2. **Finding 'p':** Now I compare $x^2 = -64y$ to $x^2 = 4py$. This means that $4p$ must be equal to $-64$. So, I just divide $-64$ by $4$:
$p = -64 / 4$
$p = -16$
This 'p' value is super important because it tells us how far the focus and directrix are from the vertex. Since 'p' is negative, it confirms the parabola opens downwards.

3. **Finding the Focus:** For parabolas like this that open up or down and have their vertex at (0,0), the focus is always at $(0, p)$. Since we found $p = -16$, the focus is at **(0, -16)**. This point is inside the parabola.

4. **Finding the Directrix:** The directrix is a line that's on the opposite side of the vertex from the focus, and it's also 'p' distance away. For a parabola opening up or down, the directrix is a horizontal line, so its equation is $y = -p$. Since $p = -16$, then $y = -(-16)$, which means the directrix is **y = 16**. This line is outside the parabola.

5. **Finding the Axis of Symmetry:** This is the line that cuts the parabola exactly in half, so it's symmetrical. Since our parabola opens downwards, the axis of symmetry is the y-axis, which is the line **x = 0**.

To imagine the graph:
I'd start by plotting the vertex at (0,0). Then, I'd plot the focus at (0,-16) and draw the horizontal line $y=16$ for the directrix. Since the parabola opens downwards from the vertex, it'll curve around the focus, never touching the directrix. I also like to think about how wide it is at the focus. The width is $|4p|$, which is $|-64| = 64$. So, at the level of the focus (y=-16), the parabola is 64 units wide. That means from the focus, I'd go 32 units left (to -32) and 32 units right (to 32) to get two more points on the parabola: (-32, -16) and (32, -16). These points help me sketch a nice curve!

Alternative answer

Answer:
Vertex: (0,0)
Focus: (0, -16)
Directrix: $y = 16$
Axis of Symmetry: $x = 0$ (the y-axis) Explain
This is a question about <parabolas, which are cool U-shaped curves!> . The solving step is:

First, I look at the equation: $x^2 = -64y$. This looks just like one of the special forms for parabolas we learned: $x^2 = 4py$.

1. **Finding the Vertex**: When an equation is in the form $x^2 = 4py$ or $y^2 = 4px$ (without any $x-h$ or $y-k$ parts), the pointy part of the U-shape, called the **vertex**, is always right at the origin, which is **(0,0)**. Easy peasy!

2. **Finding 'p'**: Now, I compare our equation $x^2 = -64y$ to $x^2 = 4py$. I see that $-64$ must be the same as $4p$. So, $4p = -64$. To find what $p$ is, I just divide $-64$ by $4$.
$p = -64 / 4 = -16$.
This 'p' value tells us a lot about the parabola! Since $p$ is negative, I know our U-shape opens downwards, like a frown.

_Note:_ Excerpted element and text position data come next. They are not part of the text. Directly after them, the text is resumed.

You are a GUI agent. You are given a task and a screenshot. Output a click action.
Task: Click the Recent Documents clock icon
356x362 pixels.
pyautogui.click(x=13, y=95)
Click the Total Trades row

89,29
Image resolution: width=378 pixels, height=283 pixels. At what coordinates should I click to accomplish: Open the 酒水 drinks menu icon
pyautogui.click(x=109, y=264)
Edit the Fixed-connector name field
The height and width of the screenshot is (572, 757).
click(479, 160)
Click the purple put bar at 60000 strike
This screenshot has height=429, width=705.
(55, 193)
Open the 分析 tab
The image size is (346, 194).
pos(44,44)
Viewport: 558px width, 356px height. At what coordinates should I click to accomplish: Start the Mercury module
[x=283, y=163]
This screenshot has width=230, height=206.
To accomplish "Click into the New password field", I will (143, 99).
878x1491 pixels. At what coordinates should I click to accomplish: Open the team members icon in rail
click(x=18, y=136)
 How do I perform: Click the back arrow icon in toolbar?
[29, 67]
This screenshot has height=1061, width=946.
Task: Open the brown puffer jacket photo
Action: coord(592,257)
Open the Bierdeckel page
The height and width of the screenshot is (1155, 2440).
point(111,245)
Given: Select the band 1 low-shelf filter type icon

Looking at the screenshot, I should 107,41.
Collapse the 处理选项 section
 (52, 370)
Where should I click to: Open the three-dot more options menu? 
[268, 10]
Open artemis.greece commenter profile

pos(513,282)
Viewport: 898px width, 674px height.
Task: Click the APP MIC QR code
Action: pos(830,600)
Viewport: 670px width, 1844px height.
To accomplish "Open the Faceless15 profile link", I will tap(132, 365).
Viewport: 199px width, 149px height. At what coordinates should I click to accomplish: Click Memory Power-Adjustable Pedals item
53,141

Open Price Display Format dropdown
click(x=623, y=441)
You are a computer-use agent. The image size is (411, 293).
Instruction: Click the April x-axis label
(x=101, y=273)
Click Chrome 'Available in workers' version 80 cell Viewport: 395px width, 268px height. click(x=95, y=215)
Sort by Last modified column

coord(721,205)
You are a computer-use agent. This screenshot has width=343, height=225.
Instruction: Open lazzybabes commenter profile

3. **Finding the Focus**: The **focus** is a special point inside the U-shape. For a parabola like ours ($x^2 = 4py$), the focus is always at $(0, p)$. Since we found $p = -16$, the focus is at **(0, -16)**. It's inside the downward-opening parabola, so that makes sense!

4. **Finding the Directrix**: The **directrix** is a straight line outside the U-shape. It's always exactly the same distance from the vertex as the focus, but on the opposite side. For our type of parabola, the directrix is the horizontal line $y = -p$. Since $p = -16$, the directrix is $y = -(-16)$, which means **$y = 16$**. See, the focus is 16 units below the vertex, and the directrix is 16 units above the vertex!

5. **Finding the Axis of Symmetry**: The **axis of symmetry** is the line that cuts the parabola perfectly in half, making it symmetrical. Since our parabola opens up and down (because it's $x^2$ and opens downwards), the line that cuts it in half is the y-axis. The equation for the y-axis is **$x = 0$**.

6. **Graphing the Parabola**: To graph it, I would:
* Put a dot at the **vertex (0,0)**.
* Put another dot at the **focus (0, -16)**.
* Draw a dashed horizontal line for the **directrix** at $y = 16$.
* Then, I'd draw a smooth U-shape that starts at the vertex (0,0) and opens downwards, making sure it goes around the focus and stays away from the directrix. I know it passes through points like (32, -16) and (-32, -16) because of something called the "latus rectum" length ($|4p|$), which helps me draw a good width!